Mercedes brings upgraded engine to Canada
Mercedes has confirmed that it will be introducing an upgraded engine for its works and customer teams at the Canadian Grand Prix.
The German car manufacturer has been alone in electing to stick with the same power unit since the start of the F1 season for all its cars.
The only change that has taken place was for Williams driver George Russell, who needed a new energy store and control electronics following his drain cover incident at the Azerbaijan Grand Prix.
Rival manufacturers Renault, Ferrari and Honda have all introduced upgrades at various points this season, for both reliability and performance reasons.
With the Circuit Gilles Villeneuve being a power-sensitive circuit, and Mercedes aware that it is behind Ferrari in straightline speed terms, the venue is a logical one for a power upgrade to be introduced.
"The guys back at Brixworth have been working incredibly hard, it has not been the easiest beginning of the year in terms of preparing the engine," Mercedes' championship leader Lewis Hamilton said in Montreal.
"Whilst it is an evolution of previous years, each time you are trying to push the envelope and so many people are working so hard to improve it.
"This is the race we always bring our second engine and it is 'Phase 2', so it will have all new mods, slight improvements everywhere.
"It is just small steps. The biggest difference is that it is brand new and fresh, and the old engine that has done six races will have degradation. The guys have worked so hard and it is now small percentages."

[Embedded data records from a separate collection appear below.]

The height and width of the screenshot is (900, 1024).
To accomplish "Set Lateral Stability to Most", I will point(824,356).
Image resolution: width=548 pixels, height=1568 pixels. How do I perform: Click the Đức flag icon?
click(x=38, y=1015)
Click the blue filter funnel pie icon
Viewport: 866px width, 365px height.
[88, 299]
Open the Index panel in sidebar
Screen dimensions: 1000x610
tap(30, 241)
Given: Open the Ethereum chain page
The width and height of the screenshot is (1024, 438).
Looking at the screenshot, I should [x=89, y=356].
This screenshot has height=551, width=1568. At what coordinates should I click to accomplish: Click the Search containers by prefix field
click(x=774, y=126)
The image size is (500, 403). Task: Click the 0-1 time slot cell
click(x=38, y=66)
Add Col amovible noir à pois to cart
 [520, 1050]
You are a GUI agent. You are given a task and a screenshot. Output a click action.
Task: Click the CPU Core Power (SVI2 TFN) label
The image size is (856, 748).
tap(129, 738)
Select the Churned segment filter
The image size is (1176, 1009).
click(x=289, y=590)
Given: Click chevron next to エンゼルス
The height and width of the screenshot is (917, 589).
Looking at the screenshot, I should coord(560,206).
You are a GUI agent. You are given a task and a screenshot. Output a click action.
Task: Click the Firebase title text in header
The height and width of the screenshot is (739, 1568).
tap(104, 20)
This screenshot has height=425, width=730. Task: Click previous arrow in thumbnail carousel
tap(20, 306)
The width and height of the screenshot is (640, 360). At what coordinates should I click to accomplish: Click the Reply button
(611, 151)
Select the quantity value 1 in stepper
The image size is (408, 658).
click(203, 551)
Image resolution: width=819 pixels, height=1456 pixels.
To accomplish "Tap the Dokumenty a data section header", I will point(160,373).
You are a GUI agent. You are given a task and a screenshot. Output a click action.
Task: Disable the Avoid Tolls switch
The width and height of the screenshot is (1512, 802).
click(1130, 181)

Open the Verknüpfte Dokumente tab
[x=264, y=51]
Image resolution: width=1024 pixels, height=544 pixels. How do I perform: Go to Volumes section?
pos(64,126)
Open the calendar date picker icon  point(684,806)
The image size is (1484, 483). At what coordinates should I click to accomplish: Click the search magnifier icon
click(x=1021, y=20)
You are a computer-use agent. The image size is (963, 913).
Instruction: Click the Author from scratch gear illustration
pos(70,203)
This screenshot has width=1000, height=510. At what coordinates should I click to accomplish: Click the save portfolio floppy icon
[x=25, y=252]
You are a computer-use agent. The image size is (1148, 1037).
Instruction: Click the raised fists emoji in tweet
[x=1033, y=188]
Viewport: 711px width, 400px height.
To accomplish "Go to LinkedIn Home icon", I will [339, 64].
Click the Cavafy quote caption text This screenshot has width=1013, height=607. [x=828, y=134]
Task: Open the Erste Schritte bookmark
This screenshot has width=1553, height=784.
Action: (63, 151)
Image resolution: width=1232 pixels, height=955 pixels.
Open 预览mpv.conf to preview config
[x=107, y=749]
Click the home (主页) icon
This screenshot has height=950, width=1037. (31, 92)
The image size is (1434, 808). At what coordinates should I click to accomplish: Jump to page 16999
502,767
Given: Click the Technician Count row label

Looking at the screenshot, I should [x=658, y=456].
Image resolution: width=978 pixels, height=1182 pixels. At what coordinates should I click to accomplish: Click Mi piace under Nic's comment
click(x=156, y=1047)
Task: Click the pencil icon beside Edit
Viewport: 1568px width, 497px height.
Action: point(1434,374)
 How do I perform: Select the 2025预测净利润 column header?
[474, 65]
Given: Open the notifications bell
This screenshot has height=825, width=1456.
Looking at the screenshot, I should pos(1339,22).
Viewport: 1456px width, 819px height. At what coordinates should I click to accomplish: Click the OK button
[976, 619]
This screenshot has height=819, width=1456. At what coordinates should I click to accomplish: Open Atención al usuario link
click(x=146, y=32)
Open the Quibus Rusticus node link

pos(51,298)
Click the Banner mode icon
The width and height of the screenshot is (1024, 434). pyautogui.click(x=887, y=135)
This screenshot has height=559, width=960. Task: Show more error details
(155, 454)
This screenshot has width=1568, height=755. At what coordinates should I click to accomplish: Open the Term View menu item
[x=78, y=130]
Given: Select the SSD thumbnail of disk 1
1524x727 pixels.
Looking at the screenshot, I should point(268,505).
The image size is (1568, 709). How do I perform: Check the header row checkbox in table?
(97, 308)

Along with Mercedes, customer outfits Williams and Racing Point will also be switching to the new power unit.
Speaking ahead of the weekend, Mercedes boss Toto Wolff said his team would likely have more of a struggle in Canada than it has had at recent venues.
“In the past six races, we were very strong in the corners but lost time on the straights,” he said.
“This will make Canada a huge challenge for us as the track characteristics could favour our opponents - there are many long straights, and fewer corners in which to make up laptime."